As previously disclosed in a press release on November 13, 2023, 180 Degree Capital’s Board of Directors has set two measurement periods of 1) January 1, 2024, to December 31, 2024, and a pair of) January 1, 2025, to June 30, 2025, wherein it would evaluate the typical discount between TURN’s estimated every day NAV and its closing stock price pursuant to a Discount Management Program. Should TURN’s common stock trade at a median every day discount to NAV of greater than 12% during either of those measurement periods, 180 Degree Capital’s Board will consider all available options at the top of every measurement period including, but not limited to, a big expansion of 180 Degree Capital’s current stock buyback program of as much as $5 million, money distributions reflecting a return of capital to shareholders, or a young offer.

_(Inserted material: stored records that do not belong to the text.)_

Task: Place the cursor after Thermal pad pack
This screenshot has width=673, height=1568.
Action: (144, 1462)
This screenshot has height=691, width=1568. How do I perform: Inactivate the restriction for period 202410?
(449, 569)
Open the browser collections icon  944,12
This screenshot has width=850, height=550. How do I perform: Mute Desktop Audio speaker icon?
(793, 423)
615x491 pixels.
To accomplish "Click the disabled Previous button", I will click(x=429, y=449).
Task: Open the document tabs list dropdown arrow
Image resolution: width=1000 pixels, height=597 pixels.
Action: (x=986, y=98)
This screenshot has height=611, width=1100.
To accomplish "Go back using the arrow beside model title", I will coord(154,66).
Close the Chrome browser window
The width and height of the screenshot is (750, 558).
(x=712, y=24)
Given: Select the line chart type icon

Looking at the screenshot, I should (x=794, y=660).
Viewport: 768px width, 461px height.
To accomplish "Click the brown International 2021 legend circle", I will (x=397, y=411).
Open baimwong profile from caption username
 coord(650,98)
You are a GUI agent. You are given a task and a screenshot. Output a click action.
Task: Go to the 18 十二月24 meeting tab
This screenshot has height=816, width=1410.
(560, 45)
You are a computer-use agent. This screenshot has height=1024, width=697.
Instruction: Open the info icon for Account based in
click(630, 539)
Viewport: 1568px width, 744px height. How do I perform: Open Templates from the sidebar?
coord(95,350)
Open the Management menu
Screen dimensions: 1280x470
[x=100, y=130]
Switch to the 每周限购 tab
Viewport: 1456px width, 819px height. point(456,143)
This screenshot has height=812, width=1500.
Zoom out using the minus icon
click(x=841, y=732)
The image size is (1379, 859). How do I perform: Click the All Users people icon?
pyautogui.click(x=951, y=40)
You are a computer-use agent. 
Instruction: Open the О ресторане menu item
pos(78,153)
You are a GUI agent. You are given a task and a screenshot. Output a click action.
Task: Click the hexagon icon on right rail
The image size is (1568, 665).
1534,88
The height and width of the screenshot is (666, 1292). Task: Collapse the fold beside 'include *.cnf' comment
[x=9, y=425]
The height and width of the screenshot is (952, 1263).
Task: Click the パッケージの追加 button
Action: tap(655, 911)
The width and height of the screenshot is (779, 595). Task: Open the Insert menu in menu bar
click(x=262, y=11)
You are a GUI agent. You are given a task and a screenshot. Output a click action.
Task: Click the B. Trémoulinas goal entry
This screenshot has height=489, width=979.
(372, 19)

“Our momentum from January continued into February 2024,” said Kevin M. Rendino, Chief Executive Officer of 180 Degree Capital. “While it stays early in 2024, and results as of the top of the yr may very well be materially different, we’re more excited in regards to the potential for value creation for 180 Degree Capital’s stockholders by our current portfolio than we now have been at another time in our history. Even with the increases in stock prices of certain of our holdings through the first two months of 2024, we consider these corporations proceed to trade at historically low multiples as their businesses proceed to enhance and are positioned to generate meaningful profitability and money flows.”
“We have now historically used constructive activism to construct value for all stakeholders in numerous our prior holdings, and it’s a key focus for 2024,” added Daniel B. Wolfe, President of 180 Degree Capital. “We consider our collaborative efforts with SNCR are only the beginning of a productive partnership. We have now had very productive conversations with many common stockholders of SCOR who independently, but like us, consider that change is required within the composition of SCOR’s Board of Directors. We consider our fellow common stockholders can be very supportive of the appointment of a highly qualified, independent director reminiscent of Matthew McLaughlin to SCOR’s Board. We urge SCOR’s Board to work with us to find out a path for Mr. McLaughlin to affix SCOR’s Board without the necessity for a proxy fight. If not, we’re able to press forward with such a fight.”
“While two months doesn’t make a yr, nor an investment cycle, we couldn’t be more enthusiastic about our positioning or the worth we consider will be created through our stock picking and constructive activism in 2024 and beyond,” added Mr. Rendino.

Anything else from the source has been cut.